Kraków is not only well known in Poland because of the castle on the Wawel Hill and associated with it colorful stories from times of kings and queens. It is also a place full of painful more recent history, mainly involving World War II and many people who lost their lives during it. Before that large part of Kraków's citizens were Jewish, and they have been living on these ground for generations. Nazi occupation nearly wiped them out.
Schindler's Factory is part of the Museum of Kraków that educates us about the Nazi occupation. Even the buildings that the exposition is set in are no coincidence. We visit the former factory buildings belonging to Oskar Schindler. He was employing a lot of Jewish people, many of who survived the war thanks to Schindler's care, and avoided the fate their countrymen suffered. The exhibition is devoted to Schindler and the people he saved.
Before you visit the exhibition- it is worth to watch Steven Spielberg movie 'Schindler's List' that will set the story for you.

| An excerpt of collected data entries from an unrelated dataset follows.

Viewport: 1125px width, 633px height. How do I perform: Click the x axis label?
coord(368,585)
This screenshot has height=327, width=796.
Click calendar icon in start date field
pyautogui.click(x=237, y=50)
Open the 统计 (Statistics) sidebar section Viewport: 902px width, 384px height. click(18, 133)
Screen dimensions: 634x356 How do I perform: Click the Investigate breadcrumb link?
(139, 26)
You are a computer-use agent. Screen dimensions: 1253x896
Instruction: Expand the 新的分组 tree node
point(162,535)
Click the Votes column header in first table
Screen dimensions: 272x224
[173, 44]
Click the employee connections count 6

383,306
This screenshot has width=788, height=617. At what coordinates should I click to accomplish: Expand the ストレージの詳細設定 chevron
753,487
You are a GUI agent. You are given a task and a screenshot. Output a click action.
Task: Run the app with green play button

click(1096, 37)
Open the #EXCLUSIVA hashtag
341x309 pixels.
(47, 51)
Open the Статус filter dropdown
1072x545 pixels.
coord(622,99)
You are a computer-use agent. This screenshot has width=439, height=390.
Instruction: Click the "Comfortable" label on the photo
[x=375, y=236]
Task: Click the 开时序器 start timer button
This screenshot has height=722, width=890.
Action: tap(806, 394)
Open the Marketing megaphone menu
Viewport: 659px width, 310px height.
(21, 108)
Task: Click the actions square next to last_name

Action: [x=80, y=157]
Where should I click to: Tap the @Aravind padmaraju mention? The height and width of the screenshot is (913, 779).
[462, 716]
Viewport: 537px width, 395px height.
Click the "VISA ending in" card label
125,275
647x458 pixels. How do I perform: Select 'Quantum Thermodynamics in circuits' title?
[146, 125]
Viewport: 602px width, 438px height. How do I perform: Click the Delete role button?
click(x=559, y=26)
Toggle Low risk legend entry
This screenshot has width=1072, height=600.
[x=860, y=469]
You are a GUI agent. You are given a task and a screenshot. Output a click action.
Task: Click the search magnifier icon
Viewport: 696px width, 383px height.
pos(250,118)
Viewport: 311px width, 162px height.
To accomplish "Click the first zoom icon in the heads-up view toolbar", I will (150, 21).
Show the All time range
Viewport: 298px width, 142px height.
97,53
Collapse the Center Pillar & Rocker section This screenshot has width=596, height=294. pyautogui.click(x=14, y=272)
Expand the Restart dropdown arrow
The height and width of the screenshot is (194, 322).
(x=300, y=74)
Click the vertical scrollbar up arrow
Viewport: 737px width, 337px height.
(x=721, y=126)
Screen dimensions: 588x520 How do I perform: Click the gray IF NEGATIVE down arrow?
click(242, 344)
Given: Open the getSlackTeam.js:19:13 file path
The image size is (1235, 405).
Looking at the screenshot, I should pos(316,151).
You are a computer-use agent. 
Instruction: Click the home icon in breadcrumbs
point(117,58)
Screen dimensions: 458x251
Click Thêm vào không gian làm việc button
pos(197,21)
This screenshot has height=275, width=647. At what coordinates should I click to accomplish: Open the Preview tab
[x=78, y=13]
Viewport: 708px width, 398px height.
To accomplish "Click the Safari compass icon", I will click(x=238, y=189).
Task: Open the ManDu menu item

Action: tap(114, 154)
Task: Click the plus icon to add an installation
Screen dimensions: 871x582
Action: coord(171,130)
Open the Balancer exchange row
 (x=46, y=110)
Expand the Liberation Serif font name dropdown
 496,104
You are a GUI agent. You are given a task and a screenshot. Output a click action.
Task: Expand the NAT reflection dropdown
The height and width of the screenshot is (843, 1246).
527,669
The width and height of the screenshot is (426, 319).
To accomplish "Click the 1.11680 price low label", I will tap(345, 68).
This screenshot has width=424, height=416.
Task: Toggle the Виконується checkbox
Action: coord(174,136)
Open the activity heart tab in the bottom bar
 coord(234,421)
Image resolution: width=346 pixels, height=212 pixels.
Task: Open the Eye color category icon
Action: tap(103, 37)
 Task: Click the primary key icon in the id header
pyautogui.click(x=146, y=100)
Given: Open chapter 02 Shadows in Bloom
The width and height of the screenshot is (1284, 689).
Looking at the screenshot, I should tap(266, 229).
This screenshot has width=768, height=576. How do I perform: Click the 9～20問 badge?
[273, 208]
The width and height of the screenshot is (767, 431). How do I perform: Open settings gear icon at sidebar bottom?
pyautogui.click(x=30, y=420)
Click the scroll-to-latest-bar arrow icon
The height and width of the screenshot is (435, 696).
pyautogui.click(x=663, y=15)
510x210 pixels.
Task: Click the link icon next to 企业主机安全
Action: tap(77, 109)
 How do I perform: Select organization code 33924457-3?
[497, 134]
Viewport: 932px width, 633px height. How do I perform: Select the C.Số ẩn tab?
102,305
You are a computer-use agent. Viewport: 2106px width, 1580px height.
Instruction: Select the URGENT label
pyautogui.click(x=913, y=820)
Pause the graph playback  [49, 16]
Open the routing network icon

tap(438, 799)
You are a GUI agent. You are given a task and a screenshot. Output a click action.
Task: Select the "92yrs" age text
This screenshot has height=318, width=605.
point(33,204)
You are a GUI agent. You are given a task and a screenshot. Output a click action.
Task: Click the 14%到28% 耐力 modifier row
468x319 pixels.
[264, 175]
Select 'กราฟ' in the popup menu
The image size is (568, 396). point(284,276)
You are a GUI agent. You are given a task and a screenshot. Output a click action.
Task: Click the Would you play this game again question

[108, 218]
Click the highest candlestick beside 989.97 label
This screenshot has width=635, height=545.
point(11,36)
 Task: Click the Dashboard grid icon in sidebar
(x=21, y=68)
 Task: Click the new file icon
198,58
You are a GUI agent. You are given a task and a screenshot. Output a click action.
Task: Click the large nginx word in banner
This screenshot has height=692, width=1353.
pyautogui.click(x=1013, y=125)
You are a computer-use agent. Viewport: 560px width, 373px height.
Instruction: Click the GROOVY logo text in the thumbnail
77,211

We also recommend setting some time aside to walk through historic Jewish quarters- now known as Kazimierz where you can familiarize yourself with Jewish history and their day to day lives. Afterward, make sure to visit Podgórze a place where the ghetto was during the Nazi occupation.
The exhibition is prepared using cutting edge technology and is designed to transport the viewer to the center of events it aims to portray. It is arranged in chronological order, starting on the eve of World War II. You can see a peaceful and carefree life of Kraków's citizens. Shortly after that, the cheerful attitude gives way to the horror and uncertainty after the Nazis entered the city. On the walls, you can see posters with subsequent repressions, aimed especially against the Jewish population. Nazi's flag is everywhere, reminding citizens of the new order. Gradually, Nazis restrict access to places once available for everyone such as cafes or trams. The period of terror begins. Freedom is slowly but systematically restricted.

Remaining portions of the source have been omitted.